RAW DATA:
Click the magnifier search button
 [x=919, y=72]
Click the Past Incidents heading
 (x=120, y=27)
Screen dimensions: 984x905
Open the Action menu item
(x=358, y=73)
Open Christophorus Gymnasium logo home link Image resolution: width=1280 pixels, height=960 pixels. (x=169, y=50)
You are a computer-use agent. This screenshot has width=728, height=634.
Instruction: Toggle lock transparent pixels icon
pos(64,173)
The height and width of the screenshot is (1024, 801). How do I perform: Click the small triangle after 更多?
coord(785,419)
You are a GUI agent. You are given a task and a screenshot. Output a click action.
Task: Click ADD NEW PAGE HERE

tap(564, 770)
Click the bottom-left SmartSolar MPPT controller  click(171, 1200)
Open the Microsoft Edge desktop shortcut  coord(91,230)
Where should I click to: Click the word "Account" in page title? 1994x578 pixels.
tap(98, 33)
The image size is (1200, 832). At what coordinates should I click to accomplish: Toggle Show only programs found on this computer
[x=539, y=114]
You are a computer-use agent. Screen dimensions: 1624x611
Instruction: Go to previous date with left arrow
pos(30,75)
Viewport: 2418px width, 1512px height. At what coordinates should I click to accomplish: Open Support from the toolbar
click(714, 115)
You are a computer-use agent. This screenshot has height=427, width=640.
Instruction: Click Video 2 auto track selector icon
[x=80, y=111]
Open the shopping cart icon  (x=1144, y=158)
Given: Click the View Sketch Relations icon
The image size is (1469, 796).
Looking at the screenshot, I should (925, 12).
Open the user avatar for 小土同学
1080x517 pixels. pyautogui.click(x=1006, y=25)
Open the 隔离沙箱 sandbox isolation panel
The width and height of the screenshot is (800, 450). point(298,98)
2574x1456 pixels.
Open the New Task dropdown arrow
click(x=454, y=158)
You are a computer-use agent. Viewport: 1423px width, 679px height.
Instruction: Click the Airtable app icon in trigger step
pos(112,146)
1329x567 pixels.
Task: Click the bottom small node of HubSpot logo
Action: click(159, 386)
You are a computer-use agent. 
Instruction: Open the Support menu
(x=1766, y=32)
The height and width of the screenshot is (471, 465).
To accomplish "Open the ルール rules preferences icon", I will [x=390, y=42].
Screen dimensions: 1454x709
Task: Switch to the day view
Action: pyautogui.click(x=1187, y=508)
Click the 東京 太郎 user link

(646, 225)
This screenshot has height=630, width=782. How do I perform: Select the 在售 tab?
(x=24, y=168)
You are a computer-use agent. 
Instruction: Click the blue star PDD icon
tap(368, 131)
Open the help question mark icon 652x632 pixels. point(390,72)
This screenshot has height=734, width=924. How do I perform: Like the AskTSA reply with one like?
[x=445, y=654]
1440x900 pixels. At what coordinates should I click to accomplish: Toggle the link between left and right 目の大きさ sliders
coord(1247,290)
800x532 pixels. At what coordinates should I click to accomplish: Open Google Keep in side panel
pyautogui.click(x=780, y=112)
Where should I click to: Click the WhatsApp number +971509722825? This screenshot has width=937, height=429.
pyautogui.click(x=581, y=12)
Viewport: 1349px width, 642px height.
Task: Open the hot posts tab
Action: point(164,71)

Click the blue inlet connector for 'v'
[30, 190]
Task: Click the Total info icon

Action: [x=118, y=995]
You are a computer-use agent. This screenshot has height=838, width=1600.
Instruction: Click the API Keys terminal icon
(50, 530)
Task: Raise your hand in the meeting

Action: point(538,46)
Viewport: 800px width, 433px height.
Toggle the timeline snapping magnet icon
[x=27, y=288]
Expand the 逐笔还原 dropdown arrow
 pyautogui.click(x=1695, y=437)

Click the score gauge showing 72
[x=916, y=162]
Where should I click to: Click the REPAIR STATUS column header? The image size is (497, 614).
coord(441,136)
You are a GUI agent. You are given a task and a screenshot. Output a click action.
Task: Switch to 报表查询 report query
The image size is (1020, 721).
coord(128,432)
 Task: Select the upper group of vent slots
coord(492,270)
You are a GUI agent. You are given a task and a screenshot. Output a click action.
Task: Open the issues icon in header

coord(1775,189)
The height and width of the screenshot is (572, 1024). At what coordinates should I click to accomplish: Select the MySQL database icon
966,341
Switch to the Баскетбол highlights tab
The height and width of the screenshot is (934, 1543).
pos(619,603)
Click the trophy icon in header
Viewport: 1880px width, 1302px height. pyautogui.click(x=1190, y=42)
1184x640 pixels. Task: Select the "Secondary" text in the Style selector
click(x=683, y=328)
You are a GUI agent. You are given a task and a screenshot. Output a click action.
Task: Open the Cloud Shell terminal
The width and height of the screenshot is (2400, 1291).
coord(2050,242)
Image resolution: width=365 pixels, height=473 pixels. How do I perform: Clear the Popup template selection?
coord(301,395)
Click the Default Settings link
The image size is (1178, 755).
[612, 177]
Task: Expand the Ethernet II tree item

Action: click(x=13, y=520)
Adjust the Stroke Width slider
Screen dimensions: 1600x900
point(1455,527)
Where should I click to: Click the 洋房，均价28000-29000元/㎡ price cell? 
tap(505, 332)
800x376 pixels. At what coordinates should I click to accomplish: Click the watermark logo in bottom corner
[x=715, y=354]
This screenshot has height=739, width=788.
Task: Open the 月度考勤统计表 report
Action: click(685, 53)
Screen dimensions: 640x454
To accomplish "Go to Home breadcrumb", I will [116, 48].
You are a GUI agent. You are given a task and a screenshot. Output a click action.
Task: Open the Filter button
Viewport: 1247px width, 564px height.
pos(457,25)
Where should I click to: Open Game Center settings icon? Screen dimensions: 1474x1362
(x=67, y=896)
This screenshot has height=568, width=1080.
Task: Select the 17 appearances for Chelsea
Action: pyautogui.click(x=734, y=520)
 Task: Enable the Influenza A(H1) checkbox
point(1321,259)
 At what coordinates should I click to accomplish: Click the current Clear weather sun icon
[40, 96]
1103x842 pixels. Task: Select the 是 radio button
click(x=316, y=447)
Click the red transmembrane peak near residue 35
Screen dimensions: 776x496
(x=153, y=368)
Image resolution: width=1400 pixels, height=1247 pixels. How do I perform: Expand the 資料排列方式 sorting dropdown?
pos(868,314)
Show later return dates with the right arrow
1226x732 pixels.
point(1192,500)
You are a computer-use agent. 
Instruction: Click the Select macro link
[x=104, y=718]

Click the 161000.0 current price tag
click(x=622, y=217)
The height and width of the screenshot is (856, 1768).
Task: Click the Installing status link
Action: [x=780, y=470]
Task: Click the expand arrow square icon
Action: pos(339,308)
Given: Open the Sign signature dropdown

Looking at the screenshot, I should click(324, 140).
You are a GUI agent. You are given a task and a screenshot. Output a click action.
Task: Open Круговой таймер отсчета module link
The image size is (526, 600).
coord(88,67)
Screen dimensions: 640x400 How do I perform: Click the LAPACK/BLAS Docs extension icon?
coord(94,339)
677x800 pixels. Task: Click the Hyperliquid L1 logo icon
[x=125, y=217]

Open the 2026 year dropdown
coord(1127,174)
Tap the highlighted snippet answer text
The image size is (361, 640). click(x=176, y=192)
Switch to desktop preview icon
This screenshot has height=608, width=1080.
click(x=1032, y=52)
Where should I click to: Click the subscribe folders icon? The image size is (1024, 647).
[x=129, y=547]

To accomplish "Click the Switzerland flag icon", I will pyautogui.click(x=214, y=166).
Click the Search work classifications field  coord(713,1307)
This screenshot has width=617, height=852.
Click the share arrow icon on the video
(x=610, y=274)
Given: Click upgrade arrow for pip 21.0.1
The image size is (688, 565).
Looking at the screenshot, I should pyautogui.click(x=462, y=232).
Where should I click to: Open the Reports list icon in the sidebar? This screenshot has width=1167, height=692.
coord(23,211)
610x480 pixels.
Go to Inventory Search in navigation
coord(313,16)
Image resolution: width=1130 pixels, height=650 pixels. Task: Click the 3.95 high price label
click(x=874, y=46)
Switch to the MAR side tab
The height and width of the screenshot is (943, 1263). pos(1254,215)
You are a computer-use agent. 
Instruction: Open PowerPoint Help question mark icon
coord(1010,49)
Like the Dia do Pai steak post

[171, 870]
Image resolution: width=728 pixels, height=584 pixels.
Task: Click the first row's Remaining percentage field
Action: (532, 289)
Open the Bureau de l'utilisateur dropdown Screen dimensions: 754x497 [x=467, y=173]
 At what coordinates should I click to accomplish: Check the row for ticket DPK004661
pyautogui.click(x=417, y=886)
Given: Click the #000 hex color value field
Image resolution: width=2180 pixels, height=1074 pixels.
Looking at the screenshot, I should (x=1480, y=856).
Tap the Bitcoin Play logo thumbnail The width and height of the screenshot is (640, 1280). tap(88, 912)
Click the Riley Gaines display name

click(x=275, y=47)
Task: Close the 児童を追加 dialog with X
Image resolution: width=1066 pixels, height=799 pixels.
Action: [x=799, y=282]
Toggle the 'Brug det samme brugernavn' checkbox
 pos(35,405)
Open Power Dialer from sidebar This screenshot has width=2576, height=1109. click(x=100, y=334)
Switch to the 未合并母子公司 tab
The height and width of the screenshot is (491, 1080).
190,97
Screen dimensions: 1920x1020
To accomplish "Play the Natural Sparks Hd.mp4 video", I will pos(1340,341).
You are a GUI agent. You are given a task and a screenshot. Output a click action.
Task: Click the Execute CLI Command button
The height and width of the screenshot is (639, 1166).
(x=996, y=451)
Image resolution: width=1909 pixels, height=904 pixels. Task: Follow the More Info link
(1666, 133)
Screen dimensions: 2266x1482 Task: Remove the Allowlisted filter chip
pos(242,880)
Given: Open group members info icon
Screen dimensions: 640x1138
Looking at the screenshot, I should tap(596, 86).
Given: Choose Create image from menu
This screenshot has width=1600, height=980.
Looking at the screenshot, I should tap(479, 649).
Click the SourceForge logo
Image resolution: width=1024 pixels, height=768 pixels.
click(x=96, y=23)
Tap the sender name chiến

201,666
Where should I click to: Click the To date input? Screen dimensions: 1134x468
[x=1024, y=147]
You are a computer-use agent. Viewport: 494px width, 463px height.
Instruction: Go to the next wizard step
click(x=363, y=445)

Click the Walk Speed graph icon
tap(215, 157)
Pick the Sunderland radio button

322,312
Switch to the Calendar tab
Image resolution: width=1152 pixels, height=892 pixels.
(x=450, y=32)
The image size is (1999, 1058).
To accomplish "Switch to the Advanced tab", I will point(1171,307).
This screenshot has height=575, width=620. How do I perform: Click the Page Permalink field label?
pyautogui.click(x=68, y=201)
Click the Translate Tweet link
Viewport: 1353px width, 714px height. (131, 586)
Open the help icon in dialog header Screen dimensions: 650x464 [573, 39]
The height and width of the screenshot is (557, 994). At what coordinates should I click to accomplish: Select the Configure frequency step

WHAT IS ASKED:
Rewrite the data from the line that has "Click the Walk Speed graph icon" through the line that has "I will point(1171,307).", changing "Walk Speed" to "Run Speed" and leaving everything else as it is.

ANSWER TO THIS TASK:
Click the Run Speed graph icon
tap(215, 157)
Pick the Sunderland radio button

322,312
Switch to the Calendar tab
Image resolution: width=1152 pixels, height=892 pixels.
(x=450, y=32)
The image size is (1999, 1058).
To accomplish "Switch to the Advanced tab", I will point(1171,307).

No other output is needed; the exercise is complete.